Personalization and Flexibility Allow Ross Valve Manufacturing to Do More
Bill and Andy Ross, owners of Ross Valve Manufacturing Co., know what they’re doing. As the sixth generation of the Ross family to run the company since its creation in 1879—it’s in their blood. More than their business, it’s their legacy.
Early in 2019, they saw an opportunity to strengthen both with the acquisition of a 45,000-square-foot facility that would expand production and create jobs. They ran the numbers, built out their business plan, and studied the market to make sure this was the right move. And when the numbers were telling them to move forward, they assumed their bank would have their back.
“At that point, you just sit and say, ‘Wow. We know what we do, we know what we’ve done in the community—this is a no-brainer business decision,” Bill said. “What don’t you see?’” The problem was that the bank looked at the opportunity as an entirely new business rather than as an expansion, deeming the risk to be too great.

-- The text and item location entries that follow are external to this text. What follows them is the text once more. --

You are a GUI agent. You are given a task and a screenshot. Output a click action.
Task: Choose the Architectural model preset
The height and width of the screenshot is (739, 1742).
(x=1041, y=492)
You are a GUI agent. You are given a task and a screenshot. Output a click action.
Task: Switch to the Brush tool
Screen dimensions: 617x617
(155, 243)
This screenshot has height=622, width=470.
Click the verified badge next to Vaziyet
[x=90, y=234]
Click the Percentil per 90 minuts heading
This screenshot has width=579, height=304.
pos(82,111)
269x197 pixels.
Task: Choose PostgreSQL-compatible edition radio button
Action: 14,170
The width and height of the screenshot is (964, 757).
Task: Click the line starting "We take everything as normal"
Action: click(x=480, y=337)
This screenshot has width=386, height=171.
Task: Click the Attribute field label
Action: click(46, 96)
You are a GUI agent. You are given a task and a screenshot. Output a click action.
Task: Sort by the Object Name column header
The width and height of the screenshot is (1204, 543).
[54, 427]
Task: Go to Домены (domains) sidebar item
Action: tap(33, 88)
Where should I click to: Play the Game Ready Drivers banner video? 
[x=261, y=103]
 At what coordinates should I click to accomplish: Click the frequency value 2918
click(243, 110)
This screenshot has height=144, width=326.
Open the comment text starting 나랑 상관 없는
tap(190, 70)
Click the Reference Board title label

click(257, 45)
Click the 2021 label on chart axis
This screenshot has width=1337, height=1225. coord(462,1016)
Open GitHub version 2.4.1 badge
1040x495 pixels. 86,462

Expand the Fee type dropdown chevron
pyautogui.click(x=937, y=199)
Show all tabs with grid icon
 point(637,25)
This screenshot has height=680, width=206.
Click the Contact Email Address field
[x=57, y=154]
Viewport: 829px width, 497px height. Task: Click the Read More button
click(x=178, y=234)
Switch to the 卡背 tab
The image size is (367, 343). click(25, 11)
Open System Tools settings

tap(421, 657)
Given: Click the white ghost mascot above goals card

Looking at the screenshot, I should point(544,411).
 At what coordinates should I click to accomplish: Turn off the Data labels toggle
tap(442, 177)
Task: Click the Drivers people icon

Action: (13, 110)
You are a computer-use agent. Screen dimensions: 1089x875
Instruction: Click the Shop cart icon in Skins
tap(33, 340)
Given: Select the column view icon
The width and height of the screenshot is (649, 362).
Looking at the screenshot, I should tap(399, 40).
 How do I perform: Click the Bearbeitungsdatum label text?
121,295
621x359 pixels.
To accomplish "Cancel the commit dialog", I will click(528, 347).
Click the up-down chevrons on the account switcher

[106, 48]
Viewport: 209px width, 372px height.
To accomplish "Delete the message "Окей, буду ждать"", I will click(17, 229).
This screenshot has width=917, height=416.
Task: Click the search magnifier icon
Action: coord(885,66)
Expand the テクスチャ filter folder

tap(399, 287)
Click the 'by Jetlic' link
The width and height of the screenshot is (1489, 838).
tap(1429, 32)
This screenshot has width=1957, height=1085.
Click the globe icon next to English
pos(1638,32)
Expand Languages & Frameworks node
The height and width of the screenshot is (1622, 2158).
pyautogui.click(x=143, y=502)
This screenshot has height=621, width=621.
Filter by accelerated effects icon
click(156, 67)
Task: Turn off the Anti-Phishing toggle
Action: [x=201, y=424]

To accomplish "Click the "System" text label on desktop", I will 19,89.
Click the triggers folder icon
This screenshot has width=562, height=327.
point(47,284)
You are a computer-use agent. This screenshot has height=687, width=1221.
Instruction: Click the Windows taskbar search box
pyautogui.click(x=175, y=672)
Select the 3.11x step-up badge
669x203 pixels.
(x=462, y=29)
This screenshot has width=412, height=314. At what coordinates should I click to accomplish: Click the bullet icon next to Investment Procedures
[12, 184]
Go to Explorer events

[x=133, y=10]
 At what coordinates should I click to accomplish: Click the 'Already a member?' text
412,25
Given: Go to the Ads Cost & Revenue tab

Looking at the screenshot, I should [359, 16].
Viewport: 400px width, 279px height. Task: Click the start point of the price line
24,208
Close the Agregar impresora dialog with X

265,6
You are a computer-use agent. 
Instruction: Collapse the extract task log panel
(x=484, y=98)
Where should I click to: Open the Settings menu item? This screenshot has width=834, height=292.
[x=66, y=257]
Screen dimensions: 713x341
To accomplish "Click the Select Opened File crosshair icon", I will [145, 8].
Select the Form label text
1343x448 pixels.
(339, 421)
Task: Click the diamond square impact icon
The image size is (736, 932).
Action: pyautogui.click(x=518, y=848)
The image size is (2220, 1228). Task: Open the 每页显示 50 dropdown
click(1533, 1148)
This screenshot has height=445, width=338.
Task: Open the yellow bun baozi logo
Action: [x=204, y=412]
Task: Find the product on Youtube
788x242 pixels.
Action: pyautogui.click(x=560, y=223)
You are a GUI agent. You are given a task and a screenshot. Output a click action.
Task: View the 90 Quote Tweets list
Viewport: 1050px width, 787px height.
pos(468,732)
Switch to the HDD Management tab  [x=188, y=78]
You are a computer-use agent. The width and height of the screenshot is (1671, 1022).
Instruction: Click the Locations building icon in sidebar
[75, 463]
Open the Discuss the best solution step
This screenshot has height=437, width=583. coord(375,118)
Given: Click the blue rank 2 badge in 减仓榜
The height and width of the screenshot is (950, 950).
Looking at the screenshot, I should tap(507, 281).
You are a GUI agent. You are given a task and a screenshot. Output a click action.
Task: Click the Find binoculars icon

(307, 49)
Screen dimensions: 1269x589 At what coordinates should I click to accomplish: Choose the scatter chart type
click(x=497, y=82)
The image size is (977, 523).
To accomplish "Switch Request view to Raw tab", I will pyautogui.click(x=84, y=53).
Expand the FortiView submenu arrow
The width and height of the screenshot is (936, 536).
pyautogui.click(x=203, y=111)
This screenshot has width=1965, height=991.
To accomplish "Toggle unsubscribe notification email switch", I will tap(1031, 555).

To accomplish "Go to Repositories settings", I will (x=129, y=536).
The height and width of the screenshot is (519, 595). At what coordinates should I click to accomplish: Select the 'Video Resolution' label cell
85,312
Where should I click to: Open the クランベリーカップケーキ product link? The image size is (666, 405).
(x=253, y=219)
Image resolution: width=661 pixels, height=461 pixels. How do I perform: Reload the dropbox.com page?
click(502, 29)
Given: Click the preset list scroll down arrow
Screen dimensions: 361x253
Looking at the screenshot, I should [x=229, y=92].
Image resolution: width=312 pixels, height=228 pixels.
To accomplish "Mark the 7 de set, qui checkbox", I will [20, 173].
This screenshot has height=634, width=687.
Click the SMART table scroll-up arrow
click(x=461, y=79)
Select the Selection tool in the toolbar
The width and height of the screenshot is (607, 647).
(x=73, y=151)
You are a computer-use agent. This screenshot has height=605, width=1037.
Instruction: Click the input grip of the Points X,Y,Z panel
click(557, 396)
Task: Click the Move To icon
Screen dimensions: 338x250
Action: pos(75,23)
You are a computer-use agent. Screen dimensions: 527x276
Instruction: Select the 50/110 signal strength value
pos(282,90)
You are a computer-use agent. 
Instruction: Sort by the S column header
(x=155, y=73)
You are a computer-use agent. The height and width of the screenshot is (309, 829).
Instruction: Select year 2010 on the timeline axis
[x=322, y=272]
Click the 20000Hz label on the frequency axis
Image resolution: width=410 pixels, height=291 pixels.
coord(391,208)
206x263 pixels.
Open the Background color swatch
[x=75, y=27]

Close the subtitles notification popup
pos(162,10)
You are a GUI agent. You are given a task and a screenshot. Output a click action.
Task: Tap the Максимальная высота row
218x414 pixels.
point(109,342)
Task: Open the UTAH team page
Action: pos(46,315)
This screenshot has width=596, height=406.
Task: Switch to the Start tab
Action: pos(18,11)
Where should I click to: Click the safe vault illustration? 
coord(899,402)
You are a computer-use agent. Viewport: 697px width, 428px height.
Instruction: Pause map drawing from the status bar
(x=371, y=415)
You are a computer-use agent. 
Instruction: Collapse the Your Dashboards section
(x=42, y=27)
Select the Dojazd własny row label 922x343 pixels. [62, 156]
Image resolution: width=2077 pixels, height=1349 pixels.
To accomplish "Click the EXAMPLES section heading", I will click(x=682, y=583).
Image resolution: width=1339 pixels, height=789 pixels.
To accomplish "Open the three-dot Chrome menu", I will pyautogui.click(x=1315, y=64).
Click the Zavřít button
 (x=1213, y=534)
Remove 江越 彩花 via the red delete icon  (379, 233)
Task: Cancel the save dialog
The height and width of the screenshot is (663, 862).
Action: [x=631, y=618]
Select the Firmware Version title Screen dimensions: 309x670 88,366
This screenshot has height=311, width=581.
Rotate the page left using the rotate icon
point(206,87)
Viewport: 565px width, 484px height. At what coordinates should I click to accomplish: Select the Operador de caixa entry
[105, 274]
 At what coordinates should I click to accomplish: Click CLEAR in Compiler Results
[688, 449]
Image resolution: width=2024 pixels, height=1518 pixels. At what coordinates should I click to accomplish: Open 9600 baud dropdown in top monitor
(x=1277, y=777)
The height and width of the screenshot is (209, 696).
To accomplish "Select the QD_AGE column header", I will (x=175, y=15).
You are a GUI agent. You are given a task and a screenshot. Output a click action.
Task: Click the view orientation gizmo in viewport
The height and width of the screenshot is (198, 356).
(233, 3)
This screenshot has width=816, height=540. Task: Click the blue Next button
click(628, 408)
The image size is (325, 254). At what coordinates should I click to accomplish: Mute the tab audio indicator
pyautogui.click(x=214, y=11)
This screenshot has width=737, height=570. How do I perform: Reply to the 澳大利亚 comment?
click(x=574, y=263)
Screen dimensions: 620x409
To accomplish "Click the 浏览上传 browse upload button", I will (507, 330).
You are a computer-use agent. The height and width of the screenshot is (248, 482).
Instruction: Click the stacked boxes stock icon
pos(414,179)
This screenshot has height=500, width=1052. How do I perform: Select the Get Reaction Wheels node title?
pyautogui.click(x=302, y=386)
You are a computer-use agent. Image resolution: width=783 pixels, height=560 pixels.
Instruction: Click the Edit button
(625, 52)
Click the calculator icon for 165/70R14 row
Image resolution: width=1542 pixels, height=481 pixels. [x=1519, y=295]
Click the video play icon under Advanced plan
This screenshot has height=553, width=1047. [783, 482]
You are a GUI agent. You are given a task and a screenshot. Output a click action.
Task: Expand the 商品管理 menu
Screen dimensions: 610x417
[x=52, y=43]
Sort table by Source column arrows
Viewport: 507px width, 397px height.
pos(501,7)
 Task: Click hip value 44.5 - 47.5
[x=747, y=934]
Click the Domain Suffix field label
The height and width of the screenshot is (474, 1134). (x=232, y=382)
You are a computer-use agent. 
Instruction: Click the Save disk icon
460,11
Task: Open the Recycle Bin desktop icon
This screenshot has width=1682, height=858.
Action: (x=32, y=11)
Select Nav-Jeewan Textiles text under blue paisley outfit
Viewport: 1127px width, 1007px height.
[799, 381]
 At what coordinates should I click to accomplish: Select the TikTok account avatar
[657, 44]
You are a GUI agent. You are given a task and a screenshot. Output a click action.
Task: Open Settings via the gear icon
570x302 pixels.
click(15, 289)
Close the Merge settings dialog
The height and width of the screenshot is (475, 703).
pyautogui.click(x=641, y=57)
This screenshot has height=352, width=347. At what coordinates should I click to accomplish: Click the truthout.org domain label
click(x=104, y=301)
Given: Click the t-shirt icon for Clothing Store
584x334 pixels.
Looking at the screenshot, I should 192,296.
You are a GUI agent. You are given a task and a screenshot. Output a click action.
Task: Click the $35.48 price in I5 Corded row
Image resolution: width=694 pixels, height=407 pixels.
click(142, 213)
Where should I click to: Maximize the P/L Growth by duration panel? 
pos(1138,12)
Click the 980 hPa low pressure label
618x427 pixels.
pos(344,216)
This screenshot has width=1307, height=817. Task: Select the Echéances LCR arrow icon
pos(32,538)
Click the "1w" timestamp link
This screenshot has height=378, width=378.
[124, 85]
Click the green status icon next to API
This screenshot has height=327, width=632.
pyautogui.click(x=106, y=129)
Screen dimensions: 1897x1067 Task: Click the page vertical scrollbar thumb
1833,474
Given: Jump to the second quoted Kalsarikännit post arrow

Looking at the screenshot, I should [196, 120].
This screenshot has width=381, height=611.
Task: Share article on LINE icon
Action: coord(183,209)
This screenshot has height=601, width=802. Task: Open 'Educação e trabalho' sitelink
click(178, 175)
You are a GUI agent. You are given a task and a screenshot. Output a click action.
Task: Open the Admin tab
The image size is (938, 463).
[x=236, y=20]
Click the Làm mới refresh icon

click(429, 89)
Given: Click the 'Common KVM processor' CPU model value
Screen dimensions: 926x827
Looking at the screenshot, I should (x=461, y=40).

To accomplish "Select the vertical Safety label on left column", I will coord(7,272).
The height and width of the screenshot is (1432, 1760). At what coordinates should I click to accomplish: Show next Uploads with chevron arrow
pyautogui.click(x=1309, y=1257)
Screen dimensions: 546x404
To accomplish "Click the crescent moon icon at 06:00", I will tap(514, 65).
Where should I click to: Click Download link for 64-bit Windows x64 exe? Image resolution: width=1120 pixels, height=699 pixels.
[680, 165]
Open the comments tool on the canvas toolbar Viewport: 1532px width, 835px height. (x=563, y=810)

“Ultimately, you want a bank that’s your partner, that understands the initial vision, believes it, owns it, and grows with you as you grow. You go through good times and bad times, and as you do, you want to keep your partners with you.”
Enter Ken Countermine, VP, commercial banking team leader at Community Bank.
“A mistake that banks can make is that they think they know all the answers,” Ken said. “The reality is, Bill knows his business better than I ever could and I don’t want to get in the way of that. I’m not driving this ship, I’m a passenger helping to navigate it.”
This approach allowed Ken to look beyond the specific opportunity and see the big picture of how it fits in with the Ross’ business plan. With that perspective, he quickly determined that the Ross’ existing operation could support the new debt on its own.
“It was clear this was a seize-the-moment opportunity,” Ken said. “We didn’t have 3-4 months to decide what the best structure would be. It was: this is the need and this is how quickly we need to get it done.”
Community Bank had the capacity, agility and local decision-making to move forward. In less than three weeks, the commitment to buy the $2.5 million property was signed, putting the Ross brothers in position to grow their business and their legacy.
“I don’t know if I can sum it up better than win-win,” Bill said. “No other bank that we engaged could do that—big, small, medium, local or national. It’s the kind of relationship where suddenly with my mind’s racing with worries and concerns, but once the bank got going, there wasn’t a concern at all. Right up through the closing, they took care of the business and they took care of us.”